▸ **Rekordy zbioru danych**
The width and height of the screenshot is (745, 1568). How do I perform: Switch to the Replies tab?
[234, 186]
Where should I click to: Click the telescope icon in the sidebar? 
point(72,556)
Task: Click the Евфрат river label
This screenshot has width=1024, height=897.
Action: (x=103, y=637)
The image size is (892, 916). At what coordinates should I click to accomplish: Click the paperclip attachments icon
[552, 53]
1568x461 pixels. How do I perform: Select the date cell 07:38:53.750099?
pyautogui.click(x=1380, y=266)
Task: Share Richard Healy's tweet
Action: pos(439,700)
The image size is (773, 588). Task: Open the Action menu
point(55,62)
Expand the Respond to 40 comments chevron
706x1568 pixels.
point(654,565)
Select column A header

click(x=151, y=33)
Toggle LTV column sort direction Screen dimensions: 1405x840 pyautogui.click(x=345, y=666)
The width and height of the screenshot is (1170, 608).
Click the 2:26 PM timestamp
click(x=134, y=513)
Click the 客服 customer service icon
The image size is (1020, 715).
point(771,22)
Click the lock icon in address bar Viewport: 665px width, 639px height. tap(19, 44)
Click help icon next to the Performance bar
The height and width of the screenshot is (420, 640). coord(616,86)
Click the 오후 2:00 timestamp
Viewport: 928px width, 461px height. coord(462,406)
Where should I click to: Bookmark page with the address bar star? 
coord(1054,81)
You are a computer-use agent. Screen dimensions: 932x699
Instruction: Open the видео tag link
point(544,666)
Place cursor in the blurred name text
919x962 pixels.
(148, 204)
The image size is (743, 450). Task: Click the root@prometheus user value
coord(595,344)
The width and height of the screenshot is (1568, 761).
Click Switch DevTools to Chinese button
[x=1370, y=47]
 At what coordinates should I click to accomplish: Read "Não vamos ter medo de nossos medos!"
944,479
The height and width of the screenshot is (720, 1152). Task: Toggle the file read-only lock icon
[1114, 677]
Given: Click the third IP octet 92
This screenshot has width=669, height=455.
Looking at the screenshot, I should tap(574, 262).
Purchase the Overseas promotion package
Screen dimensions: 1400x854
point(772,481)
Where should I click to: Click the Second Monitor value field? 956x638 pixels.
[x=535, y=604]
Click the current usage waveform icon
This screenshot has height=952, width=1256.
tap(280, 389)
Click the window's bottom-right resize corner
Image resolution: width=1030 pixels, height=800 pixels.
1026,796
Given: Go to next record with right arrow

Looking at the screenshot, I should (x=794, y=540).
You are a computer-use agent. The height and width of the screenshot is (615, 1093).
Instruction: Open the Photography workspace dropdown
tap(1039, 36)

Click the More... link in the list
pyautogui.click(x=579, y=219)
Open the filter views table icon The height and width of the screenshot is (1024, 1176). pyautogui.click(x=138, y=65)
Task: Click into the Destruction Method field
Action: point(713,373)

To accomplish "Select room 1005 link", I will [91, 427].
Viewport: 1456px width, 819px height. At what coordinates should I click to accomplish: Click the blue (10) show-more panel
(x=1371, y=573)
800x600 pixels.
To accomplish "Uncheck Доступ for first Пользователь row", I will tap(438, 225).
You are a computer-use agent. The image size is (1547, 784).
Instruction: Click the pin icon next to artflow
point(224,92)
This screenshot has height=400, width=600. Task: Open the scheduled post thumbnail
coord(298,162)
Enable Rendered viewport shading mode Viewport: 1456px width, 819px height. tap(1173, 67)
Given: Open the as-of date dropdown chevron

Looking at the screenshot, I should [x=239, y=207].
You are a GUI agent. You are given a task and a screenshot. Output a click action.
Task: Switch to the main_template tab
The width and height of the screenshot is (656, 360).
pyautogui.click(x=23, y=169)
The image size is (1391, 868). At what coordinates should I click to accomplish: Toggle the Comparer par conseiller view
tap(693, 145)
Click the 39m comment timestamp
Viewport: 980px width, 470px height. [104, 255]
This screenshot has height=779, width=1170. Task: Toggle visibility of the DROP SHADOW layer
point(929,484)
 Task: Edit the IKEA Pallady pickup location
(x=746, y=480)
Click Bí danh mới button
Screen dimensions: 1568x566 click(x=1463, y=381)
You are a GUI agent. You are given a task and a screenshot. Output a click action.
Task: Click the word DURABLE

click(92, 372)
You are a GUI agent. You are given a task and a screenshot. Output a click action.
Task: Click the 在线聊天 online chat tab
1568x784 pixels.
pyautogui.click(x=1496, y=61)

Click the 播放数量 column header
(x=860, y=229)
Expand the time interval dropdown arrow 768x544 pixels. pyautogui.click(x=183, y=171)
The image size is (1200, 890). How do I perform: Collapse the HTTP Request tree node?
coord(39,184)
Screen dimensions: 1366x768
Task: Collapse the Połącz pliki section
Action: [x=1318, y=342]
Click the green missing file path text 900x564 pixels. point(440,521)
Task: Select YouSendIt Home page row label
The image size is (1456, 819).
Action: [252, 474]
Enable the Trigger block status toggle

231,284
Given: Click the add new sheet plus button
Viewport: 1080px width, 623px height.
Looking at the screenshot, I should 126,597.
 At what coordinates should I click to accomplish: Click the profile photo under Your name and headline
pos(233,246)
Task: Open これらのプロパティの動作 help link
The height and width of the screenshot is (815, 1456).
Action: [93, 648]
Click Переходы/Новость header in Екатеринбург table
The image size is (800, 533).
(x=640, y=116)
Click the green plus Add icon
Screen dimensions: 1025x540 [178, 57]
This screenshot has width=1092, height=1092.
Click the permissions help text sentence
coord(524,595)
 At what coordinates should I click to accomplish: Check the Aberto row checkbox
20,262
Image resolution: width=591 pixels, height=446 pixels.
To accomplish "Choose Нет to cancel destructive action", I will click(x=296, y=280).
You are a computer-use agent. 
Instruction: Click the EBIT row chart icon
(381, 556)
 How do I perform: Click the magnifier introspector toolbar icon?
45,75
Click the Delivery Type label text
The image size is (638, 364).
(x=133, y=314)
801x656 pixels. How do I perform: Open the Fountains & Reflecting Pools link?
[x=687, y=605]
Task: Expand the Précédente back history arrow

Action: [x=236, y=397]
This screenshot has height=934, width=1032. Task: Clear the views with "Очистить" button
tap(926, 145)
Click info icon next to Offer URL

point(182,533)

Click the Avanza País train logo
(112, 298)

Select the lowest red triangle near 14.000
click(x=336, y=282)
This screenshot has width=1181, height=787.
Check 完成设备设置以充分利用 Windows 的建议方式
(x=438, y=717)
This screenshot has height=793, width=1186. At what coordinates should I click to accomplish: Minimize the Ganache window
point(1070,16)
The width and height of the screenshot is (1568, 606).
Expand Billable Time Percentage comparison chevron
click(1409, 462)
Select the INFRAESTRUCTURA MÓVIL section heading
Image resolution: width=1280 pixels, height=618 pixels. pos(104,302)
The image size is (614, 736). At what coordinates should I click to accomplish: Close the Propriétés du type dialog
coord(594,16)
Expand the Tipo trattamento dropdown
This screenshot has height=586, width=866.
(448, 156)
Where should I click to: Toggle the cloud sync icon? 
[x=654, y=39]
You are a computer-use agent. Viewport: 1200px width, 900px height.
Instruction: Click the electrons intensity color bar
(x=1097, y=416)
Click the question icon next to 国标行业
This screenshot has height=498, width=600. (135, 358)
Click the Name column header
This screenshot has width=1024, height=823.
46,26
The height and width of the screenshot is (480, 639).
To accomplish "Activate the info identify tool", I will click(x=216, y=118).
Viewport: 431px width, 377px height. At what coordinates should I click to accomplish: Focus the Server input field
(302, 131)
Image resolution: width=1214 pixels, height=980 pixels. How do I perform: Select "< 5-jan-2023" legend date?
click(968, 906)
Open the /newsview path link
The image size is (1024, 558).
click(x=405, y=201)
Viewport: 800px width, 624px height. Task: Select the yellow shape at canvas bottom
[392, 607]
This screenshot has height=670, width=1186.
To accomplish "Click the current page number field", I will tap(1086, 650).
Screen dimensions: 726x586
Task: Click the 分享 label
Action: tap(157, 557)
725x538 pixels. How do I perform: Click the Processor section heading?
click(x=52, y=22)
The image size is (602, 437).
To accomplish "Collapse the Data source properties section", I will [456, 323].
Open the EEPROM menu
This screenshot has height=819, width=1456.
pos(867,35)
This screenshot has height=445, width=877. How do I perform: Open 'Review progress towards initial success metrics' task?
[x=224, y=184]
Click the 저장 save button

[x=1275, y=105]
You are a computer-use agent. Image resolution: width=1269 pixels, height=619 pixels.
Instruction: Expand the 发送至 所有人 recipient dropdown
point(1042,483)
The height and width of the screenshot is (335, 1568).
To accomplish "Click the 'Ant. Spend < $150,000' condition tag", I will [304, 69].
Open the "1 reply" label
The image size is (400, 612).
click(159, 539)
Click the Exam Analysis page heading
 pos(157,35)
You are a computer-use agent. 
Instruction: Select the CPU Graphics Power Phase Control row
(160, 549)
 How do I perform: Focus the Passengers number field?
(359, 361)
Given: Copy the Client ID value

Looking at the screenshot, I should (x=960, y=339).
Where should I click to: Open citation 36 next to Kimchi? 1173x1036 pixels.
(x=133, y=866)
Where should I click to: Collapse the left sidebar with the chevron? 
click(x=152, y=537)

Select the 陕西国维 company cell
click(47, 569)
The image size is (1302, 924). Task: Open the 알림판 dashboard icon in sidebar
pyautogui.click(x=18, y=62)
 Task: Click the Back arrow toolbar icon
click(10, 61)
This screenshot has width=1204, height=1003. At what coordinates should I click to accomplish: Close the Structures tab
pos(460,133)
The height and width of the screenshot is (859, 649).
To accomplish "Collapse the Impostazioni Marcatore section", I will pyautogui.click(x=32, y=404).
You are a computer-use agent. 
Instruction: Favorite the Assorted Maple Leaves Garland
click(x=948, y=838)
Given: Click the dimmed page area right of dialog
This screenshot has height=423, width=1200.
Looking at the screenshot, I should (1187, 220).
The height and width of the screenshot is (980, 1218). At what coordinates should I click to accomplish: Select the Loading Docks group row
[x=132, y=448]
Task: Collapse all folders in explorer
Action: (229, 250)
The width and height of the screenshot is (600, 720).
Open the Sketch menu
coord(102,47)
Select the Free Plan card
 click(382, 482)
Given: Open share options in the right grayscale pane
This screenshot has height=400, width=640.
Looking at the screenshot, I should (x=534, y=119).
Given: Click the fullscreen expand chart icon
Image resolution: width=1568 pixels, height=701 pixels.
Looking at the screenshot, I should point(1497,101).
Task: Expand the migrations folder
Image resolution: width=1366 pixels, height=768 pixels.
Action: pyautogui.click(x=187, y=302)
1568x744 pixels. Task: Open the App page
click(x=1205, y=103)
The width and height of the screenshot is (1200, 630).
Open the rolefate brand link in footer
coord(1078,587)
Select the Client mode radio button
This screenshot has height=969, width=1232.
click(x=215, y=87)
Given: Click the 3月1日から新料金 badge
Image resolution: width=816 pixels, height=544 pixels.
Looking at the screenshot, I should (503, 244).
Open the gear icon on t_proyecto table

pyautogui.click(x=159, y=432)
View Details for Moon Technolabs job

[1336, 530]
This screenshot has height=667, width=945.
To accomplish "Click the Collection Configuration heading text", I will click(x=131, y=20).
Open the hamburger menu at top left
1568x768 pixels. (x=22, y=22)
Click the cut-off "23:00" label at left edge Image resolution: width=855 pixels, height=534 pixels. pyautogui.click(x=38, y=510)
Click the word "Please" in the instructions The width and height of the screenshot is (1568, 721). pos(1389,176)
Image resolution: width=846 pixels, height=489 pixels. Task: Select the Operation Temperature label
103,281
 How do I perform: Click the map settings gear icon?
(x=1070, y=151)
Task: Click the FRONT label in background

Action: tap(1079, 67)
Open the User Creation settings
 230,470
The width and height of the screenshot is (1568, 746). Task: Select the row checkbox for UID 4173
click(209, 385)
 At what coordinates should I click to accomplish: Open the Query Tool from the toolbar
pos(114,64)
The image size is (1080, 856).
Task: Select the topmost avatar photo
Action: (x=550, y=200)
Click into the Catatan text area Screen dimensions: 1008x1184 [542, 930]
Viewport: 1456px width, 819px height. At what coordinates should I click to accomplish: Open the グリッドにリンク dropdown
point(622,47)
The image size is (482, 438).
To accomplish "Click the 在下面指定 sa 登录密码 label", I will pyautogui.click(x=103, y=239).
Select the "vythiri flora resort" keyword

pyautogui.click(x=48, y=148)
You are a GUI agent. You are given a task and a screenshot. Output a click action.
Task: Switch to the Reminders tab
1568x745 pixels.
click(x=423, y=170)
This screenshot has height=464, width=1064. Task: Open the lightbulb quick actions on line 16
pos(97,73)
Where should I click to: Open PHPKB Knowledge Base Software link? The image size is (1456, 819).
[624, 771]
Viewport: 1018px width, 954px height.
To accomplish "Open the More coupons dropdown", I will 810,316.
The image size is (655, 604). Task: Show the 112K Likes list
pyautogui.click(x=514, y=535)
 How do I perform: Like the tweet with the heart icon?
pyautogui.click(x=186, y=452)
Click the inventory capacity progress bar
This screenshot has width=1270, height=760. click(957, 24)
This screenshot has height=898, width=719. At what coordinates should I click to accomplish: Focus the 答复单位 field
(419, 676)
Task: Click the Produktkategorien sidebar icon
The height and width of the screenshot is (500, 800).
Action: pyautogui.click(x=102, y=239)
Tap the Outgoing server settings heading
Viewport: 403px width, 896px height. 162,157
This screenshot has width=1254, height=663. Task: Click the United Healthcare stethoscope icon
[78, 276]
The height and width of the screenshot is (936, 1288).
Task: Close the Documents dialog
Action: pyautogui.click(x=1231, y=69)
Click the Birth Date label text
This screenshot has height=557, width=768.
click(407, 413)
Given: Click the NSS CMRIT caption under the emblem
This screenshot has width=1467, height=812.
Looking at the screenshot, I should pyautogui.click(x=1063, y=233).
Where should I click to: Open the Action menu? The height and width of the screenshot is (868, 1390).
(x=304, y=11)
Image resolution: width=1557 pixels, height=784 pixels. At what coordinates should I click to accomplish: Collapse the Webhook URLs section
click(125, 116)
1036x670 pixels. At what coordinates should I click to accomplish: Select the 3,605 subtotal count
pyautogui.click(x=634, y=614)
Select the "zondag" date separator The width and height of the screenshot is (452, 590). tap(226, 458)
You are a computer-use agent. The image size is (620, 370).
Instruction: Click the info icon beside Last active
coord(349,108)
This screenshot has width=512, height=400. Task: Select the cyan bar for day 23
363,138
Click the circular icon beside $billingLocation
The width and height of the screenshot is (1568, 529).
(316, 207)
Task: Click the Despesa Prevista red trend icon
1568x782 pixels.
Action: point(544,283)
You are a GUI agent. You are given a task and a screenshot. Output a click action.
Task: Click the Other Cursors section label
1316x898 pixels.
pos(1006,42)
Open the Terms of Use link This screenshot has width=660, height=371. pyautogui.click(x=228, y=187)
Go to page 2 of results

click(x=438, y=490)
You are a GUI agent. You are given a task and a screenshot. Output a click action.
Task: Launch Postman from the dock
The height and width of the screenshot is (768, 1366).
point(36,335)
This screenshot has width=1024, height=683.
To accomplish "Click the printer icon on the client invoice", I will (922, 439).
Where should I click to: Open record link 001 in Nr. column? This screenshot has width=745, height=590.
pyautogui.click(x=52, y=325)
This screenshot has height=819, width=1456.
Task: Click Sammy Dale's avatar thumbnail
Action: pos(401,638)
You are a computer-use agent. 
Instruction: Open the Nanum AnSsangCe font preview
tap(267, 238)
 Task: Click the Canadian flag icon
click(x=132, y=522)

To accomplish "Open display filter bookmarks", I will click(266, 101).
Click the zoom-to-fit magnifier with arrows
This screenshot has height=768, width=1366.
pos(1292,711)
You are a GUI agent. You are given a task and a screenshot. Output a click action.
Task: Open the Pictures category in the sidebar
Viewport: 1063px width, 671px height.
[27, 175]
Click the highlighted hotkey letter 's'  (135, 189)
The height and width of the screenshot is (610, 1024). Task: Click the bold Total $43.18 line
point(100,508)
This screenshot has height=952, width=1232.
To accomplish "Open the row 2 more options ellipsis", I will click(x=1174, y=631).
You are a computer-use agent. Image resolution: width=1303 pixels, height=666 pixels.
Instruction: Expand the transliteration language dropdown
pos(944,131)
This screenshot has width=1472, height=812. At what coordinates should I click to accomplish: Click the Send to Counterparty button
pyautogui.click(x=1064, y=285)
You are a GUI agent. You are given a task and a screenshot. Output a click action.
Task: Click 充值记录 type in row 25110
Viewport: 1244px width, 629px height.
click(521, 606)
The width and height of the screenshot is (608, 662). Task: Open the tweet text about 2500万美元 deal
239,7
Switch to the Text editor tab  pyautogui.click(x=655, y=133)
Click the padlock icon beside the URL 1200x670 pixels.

▸ **Cel zadania**
Zaktualizuj wiersze, zaczynając od pierwszego i kończąc na wierszu zawierającym „Click the lock”, zastępując „telescope” wyrazem „microscope” i pozostawiając resztę bez zmian. Podaj tylko te wiersze.

▸ **Odpowiedź do ćwiczenia**
The width and height of the screenshot is (745, 1568). How do I perform: Switch to the Replies tab?
[234, 186]
Where should I click to: Click the microscope icon in the sidebar? 
point(72,556)
Task: Click the Евфрат river label
This screenshot has width=1024, height=897.
Action: (x=103, y=637)
The image size is (892, 916). At what coordinates should I click to accomplish: Click the paperclip attachments icon
[552, 53]
1568x461 pixels. How do I perform: Select the date cell 07:38:53.750099?
pyautogui.click(x=1380, y=266)
Task: Share Richard Healy's tweet
Action: pos(439,700)
The image size is (773, 588). Task: Open the Action menu
point(55,62)
Expand the Respond to 40 comments chevron
706x1568 pixels.
point(654,565)
Select column A header

click(x=151, y=33)
Toggle LTV column sort direction Screen dimensions: 1405x840 pyautogui.click(x=345, y=666)
The width and height of the screenshot is (1170, 608).
Click the 2:26 PM timestamp
click(x=134, y=513)
Click the 客服 customer service icon
The image size is (1020, 715).
point(771,22)
Click the lock icon in address bar Viewport: 665px width, 639px height. tap(19, 44)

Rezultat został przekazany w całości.